(Stored items)
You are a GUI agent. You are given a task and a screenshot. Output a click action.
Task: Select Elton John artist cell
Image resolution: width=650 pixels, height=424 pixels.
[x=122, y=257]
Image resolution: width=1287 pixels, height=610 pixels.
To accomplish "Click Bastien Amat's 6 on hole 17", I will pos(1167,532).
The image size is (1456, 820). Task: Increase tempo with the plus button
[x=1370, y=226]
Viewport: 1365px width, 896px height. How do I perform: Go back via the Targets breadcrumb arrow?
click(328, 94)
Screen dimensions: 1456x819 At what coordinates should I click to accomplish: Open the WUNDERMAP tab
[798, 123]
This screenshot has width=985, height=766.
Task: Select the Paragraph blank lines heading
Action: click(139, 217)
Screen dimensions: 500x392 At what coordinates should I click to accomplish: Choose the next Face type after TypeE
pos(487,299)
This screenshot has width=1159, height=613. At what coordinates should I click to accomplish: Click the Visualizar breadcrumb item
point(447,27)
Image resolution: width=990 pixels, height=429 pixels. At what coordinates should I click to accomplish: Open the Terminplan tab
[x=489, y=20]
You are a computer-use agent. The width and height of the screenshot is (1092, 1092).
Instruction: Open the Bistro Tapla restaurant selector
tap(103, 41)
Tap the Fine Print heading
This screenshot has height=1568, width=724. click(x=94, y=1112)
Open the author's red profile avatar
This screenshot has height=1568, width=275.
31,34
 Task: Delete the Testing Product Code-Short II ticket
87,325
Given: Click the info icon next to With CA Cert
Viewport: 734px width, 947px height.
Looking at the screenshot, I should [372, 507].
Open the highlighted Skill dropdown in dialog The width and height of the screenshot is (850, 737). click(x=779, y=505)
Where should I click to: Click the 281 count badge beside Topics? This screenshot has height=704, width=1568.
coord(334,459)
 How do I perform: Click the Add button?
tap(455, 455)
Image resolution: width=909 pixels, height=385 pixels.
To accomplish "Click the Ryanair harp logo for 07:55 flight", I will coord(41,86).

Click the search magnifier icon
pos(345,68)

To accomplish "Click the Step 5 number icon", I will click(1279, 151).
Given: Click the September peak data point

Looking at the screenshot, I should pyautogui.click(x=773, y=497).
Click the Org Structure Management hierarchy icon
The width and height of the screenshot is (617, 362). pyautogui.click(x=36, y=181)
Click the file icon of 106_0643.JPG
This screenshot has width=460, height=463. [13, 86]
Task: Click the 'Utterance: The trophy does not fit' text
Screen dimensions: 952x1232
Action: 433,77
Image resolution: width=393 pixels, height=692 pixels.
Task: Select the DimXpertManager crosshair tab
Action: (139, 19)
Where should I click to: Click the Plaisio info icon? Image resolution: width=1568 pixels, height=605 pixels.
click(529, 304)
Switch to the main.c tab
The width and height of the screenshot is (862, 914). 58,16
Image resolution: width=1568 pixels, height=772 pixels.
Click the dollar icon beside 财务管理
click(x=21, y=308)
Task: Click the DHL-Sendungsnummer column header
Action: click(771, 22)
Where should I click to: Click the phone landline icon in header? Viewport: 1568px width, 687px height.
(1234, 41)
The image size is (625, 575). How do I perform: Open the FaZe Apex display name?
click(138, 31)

What you need to do: Write every record out again, unaltered.

Task result:
You are a GUI agent. You are given a task and a screenshot. Output a click action.
Task: Select Elton John artist cell
Image resolution: width=650 pixels, height=424 pixels.
[x=122, y=257]
Image resolution: width=1287 pixels, height=610 pixels.
To accomplish "Click Bastien Amat's 6 on hole 17", I will pos(1167,532).
The image size is (1456, 820). Task: Increase tempo with the plus button
[x=1370, y=226]
Viewport: 1365px width, 896px height. How do I perform: Go back via the Targets breadcrumb arrow?
click(328, 94)
Screen dimensions: 1456x819 At what coordinates should I click to accomplish: Open the WUNDERMAP tab
[798, 123]
This screenshot has width=985, height=766.
Task: Select the Paragraph blank lines heading
Action: click(139, 217)
Screen dimensions: 500x392 At what coordinates should I click to accomplish: Choose the next Face type after TypeE
pos(487,299)
This screenshot has width=1159, height=613. At what coordinates should I click to accomplish: Click the Visualizar breadcrumb item
point(447,27)
Image resolution: width=990 pixels, height=429 pixels. At what coordinates should I click to accomplish: Open the Terminplan tab
[x=489, y=20]
You are a computer-use agent. The width and height of the screenshot is (1092, 1092).
Instruction: Open the Bistro Tapla restaurant selector
tap(103, 41)
Tap the Fine Print heading
This screenshot has height=1568, width=724. click(x=94, y=1112)
Open the author's red profile avatar
This screenshot has height=1568, width=275.
31,34
 Task: Delete the Testing Product Code-Short II ticket
87,325
Given: Click the info icon next to With CA Cert
Viewport: 734px width, 947px height.
Looking at the screenshot, I should [372, 507].
Open the highlighted Skill dropdown in dialog The width and height of the screenshot is (850, 737). click(x=779, y=505)
Where should I click to: Click the 281 count badge beside Topics? This screenshot has height=704, width=1568.
coord(334,459)
 How do I perform: Click the Add button?
tap(455, 455)
Image resolution: width=909 pixels, height=385 pixels.
To accomplish "Click the Ryanair harp logo for 07:55 flight", I will coord(41,86).

Click the search magnifier icon
pos(345,68)

To accomplish "Click the Step 5 number icon", I will click(1279, 151).
Given: Click the September peak data point

Looking at the screenshot, I should pyautogui.click(x=773, y=497).
Click the Org Structure Management hierarchy icon
The width and height of the screenshot is (617, 362). pyautogui.click(x=36, y=181)
Click the file icon of 106_0643.JPG
This screenshot has width=460, height=463. [13, 86]
Task: Click the 'Utterance: The trophy does not fit' text
Screen dimensions: 952x1232
Action: 433,77
Image resolution: width=393 pixels, height=692 pixels.
Task: Select the DimXpertManager crosshair tab
Action: (139, 19)
Where should I click to: Click the Plaisio info icon? Image resolution: width=1568 pixels, height=605 pixels.
click(529, 304)
Switch to the main.c tab
The width and height of the screenshot is (862, 914). 58,16
Image resolution: width=1568 pixels, height=772 pixels.
Click the dollar icon beside 财务管理
click(x=21, y=308)
Task: Click the DHL-Sendungsnummer column header
Action: click(771, 22)
Where should I click to: Click the phone landline icon in header? Viewport: 1568px width, 687px height.
(1234, 41)
The image size is (625, 575). How do I perform: Open the FaZe Apex display name?
click(138, 31)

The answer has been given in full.